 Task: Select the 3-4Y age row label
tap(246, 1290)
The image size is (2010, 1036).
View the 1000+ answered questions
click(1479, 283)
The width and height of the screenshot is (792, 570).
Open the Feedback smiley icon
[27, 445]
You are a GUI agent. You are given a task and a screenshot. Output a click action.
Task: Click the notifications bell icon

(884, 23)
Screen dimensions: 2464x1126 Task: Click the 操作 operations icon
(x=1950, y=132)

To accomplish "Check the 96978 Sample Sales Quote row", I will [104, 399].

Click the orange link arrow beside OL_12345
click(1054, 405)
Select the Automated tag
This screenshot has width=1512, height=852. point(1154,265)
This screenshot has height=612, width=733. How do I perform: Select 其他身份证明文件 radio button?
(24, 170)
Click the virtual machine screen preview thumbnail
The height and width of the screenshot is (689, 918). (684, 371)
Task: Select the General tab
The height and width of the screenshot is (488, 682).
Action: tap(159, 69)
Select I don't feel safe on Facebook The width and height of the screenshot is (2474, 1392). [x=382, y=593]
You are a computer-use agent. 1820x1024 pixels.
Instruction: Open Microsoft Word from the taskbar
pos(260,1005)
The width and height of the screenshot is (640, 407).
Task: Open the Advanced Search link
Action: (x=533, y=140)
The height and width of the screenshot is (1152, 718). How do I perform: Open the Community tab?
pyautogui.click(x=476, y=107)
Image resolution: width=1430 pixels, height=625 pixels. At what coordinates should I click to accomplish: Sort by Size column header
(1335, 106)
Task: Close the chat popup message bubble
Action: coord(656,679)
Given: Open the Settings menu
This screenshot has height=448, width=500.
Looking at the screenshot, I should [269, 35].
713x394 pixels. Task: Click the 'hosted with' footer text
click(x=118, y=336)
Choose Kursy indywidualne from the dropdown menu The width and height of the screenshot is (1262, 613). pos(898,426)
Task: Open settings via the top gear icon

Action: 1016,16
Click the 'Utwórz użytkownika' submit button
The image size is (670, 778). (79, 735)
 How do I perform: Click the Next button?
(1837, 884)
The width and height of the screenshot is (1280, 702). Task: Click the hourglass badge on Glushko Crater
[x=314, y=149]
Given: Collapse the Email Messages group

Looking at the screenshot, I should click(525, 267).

------------------------------------------------------------------------

Return the listing above verbatim.

 Task: Select the 3-4Y age row label
tap(246, 1290)
The image size is (2010, 1036).
View the 1000+ answered questions
click(1479, 283)
The width and height of the screenshot is (792, 570).
Open the Feedback smiley icon
[27, 445]
You are a GUI agent. You are given a task and a screenshot. Output a click action.
Task: Click the notifications bell icon

(884, 23)
Screen dimensions: 2464x1126 Task: Click the 操作 operations icon
(x=1950, y=132)

To accomplish "Check the 96978 Sample Sales Quote row", I will [104, 399].

Click the orange link arrow beside OL_12345
click(1054, 405)
Select the Automated tag
This screenshot has width=1512, height=852. point(1154,265)
This screenshot has height=612, width=733. How do I perform: Select 其他身份证明文件 radio button?
(24, 170)
Click the virtual machine screen preview thumbnail
The height and width of the screenshot is (689, 918). (684, 371)
Task: Select the General tab
The height and width of the screenshot is (488, 682).
Action: tap(159, 69)
Select I don't feel safe on Facebook The width and height of the screenshot is (2474, 1392). [x=382, y=593]
You are a computer-use agent. 1820x1024 pixels.
Instruction: Open Microsoft Word from the taskbar
pos(260,1005)
The width and height of the screenshot is (640, 407).
Task: Open the Advanced Search link
Action: (x=533, y=140)
The height and width of the screenshot is (1152, 718). How do I perform: Open the Community tab?
pyautogui.click(x=476, y=107)
Image resolution: width=1430 pixels, height=625 pixels. At what coordinates should I click to accomplish: Sort by Size column header
(1335, 106)
Task: Close the chat popup message bubble
Action: coord(656,679)
Given: Open the Settings menu
This screenshot has height=448, width=500.
Looking at the screenshot, I should [269, 35].
713x394 pixels. Task: Click the 'hosted with' footer text
click(x=118, y=336)
Choose Kursy indywidualne from the dropdown menu The width and height of the screenshot is (1262, 613). pos(898,426)
Task: Open settings via the top gear icon

Action: 1016,16
Click the 'Utwórz użytkownika' submit button
The image size is (670, 778). (79, 735)
 How do I perform: Click the Next button?
(1837, 884)
The width and height of the screenshot is (1280, 702). Task: Click the hourglass badge on Glushko Crater
[x=314, y=149]
Given: Collapse the Email Messages group

Looking at the screenshot, I should click(525, 267).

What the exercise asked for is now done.